Cartesian product of finitely generated integral monoids

Question

I would like to understand the fact that the Cartesian product of finitely generated integral monoids is also a finitely generated monoid.

$\textbf{Definition:}$ A monoid is a set of vectors in Q and is defined under addition. When it only contains integer vectors, then it is called an integral monoid.

Let $M_1, M_2, \cdots, M_k$ be finitely generated integral monoids. Then, my goal is to investigate $M_1 \times M_2 \times \cdots \times M_k$.

The proof goes as follows. For the sake of simplicity, let us assume $k=2$. Let ${r}^1_1, {r}^1_2, \cdots {r}^1_n$ and ${r}^2_1, {r}^2_2, \cdots {r}^2_n$ correspond the finite set of vectors used to generate $M_1$ and $M_2$, respectively. Then, the following vectors can be used to generate $M_1 \times M_2$.

$ \begin{pmatrix} {r}^1_1 \\ 0 \end{pmatrix} , \cdots, \begin{pmatrix} {r}^1_n \\ 0 \end{pmatrix}, \begin{pmatrix} 0 \\ {r}^2_1 \end{pmatrix} , \cdots, \begin{pmatrix} 0 \\ {r}^2_n \end{pmatrix} $

Could someone explain to me how these vectors are used to generate $M_1 \times M_2$ and provide a small example if possible?

Answer 1

Take any $\begin{pmatrix} r^1 \\ r^2\end{pmatrix} \in M_1\times M_2$. Since $M_1$ is generated by $r_1^1,\dots,r_{n_1}^1$ and $M_2$ is generated by $r_1^2,\dots,r_{n_2}^2$, we may write \begin{align} r^1 &= k_1^1 r_1^1 + \cdots + k_{n_1}^1 r_{n_1}^1 \\ r^2 &= k_1^2 r_1^2 + \cdots + k_{n_2}^2 r_{n_2}^2 \end{align} for some integers $k_i^1,k_j^2$ for $i=1,\dots,n_1$ and $j=1,\dots,n_2$.

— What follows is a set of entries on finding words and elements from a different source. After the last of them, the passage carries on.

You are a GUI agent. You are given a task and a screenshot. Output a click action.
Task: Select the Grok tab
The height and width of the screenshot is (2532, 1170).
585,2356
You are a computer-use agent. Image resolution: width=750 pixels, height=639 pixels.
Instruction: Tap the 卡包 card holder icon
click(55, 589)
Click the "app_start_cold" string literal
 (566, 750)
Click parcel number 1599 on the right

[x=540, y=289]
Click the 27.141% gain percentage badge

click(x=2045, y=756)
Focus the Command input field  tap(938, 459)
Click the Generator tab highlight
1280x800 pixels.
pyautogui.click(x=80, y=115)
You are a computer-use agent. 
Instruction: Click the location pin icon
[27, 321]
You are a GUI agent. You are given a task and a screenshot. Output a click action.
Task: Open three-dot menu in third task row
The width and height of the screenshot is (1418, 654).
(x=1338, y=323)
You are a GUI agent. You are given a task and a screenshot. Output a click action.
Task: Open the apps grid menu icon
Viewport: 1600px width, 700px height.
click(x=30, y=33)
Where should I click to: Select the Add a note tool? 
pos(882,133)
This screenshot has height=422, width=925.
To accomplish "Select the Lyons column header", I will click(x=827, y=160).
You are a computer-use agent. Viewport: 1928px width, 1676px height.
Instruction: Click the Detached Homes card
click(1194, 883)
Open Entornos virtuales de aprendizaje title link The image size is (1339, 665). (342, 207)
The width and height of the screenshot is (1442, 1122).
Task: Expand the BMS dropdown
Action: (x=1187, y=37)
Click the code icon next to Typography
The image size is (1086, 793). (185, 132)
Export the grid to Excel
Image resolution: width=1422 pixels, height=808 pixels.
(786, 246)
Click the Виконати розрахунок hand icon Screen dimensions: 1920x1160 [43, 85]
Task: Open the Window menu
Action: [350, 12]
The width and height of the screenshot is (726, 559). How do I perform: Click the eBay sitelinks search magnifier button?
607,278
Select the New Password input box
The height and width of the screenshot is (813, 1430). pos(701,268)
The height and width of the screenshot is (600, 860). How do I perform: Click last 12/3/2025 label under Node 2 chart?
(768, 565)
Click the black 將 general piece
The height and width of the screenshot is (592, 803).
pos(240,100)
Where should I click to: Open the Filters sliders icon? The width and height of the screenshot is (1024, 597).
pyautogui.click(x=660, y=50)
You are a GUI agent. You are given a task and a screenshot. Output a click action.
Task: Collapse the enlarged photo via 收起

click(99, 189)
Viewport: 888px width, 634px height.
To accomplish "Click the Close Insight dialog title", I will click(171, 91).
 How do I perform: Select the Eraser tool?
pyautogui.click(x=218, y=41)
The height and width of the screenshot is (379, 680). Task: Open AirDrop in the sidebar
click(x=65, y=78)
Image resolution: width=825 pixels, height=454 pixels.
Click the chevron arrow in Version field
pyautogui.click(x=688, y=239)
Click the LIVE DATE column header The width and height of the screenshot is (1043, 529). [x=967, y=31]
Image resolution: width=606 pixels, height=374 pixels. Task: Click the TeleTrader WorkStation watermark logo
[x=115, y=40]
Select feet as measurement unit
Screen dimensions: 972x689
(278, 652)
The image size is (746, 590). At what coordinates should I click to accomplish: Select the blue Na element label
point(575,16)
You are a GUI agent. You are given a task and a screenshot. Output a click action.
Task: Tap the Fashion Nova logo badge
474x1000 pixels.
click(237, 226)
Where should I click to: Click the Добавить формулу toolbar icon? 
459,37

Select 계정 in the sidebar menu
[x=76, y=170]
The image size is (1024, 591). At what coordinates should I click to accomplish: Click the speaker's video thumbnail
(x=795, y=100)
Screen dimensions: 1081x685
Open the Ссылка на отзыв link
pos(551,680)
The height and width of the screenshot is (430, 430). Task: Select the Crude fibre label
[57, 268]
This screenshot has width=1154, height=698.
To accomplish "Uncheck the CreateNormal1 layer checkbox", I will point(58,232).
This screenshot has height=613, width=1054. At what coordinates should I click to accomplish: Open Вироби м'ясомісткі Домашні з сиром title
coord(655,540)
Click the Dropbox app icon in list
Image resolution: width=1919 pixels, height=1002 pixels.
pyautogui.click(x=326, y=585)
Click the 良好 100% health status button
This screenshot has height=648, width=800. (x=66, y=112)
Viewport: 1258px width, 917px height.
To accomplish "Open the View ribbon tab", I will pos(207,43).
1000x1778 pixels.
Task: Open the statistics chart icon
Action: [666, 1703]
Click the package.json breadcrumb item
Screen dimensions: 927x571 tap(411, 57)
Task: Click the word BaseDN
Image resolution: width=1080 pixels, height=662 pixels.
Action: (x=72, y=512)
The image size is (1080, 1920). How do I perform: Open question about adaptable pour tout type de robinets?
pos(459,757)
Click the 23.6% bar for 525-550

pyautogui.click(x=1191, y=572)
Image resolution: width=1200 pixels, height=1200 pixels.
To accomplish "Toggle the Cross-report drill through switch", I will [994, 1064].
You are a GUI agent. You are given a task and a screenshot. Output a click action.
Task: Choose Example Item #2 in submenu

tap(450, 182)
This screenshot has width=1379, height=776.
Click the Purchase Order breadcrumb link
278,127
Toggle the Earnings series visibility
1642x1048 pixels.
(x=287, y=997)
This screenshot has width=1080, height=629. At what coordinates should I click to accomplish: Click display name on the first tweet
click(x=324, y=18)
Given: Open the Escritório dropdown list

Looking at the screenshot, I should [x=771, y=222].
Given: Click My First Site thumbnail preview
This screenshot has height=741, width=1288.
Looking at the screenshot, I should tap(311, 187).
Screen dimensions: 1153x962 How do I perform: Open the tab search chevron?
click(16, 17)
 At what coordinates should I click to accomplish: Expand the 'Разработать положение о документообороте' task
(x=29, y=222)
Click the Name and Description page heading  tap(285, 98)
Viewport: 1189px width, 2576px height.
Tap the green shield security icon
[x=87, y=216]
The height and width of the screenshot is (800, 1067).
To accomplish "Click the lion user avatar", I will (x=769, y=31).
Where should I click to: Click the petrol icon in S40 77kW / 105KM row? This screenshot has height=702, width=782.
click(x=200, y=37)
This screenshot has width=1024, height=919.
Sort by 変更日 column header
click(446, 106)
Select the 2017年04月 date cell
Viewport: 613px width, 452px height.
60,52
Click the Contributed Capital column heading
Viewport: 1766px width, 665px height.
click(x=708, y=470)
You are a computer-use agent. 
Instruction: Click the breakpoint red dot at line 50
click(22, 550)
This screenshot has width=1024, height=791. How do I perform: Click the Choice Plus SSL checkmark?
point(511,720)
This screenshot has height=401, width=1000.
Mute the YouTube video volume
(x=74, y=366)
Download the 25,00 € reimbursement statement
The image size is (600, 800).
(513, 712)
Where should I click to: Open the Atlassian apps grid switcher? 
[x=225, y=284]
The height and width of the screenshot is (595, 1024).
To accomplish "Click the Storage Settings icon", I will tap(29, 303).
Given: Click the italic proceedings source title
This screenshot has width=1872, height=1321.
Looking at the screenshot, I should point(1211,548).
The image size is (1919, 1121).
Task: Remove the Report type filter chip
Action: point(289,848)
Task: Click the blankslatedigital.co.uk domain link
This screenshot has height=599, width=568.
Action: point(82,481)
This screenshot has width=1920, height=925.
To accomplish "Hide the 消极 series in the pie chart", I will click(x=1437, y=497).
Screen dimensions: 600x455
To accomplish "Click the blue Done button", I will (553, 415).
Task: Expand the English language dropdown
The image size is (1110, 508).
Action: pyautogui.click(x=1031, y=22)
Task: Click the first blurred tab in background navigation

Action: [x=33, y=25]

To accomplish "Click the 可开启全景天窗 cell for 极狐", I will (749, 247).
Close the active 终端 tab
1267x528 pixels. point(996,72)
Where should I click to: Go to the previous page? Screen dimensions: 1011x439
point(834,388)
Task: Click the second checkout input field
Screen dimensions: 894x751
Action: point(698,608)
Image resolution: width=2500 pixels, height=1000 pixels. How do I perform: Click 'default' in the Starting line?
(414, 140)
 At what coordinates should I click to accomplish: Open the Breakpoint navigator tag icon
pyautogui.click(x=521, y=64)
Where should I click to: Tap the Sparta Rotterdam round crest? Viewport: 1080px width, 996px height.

Hence we have \begin{align} \begin{pmatrix} r^1 \\ r^2\end{pmatrix} &= \begin{pmatrix} k_1^1 r_1^1 + \cdots + k_{n_1}^1 r_{n_1}^1+0+0+\dots+0+0 \\ 0+0+\dots+0+0+k_1^2 r_1^2 + \cdots + k_{n_2}^2 r_{n_2}^2 \end{pmatrix} \\ &= k_1^1 \begin{pmatrix} r_1^1 \\ 0 \end{pmatrix} +\cdots+ k_{n_1}^1 \begin{pmatrix} r_{n_1}^1 \\ 0 \end{pmatrix} + k_1^2 \begin{pmatrix} 0 \\ r_1^2 \end{pmatrix} +\cdots+ k_{n_2}^2 \begin{pmatrix} 0 \\ r_{n_2}^2 \end{pmatrix}. \end{align}

This shows that $\begin{pmatrix} r_1^1 \\ 0 \end{pmatrix},\dots,\begin{pmatrix} r_{n_1}^1 \\ 0 \end{pmatrix},\begin{pmatrix} 0 \\ r_1^2 \end{pmatrix},\dots,\begin{pmatrix} 0 \\ r_{n_2}^2 \end{pmatrix}$ generate $M_1\times M_2$.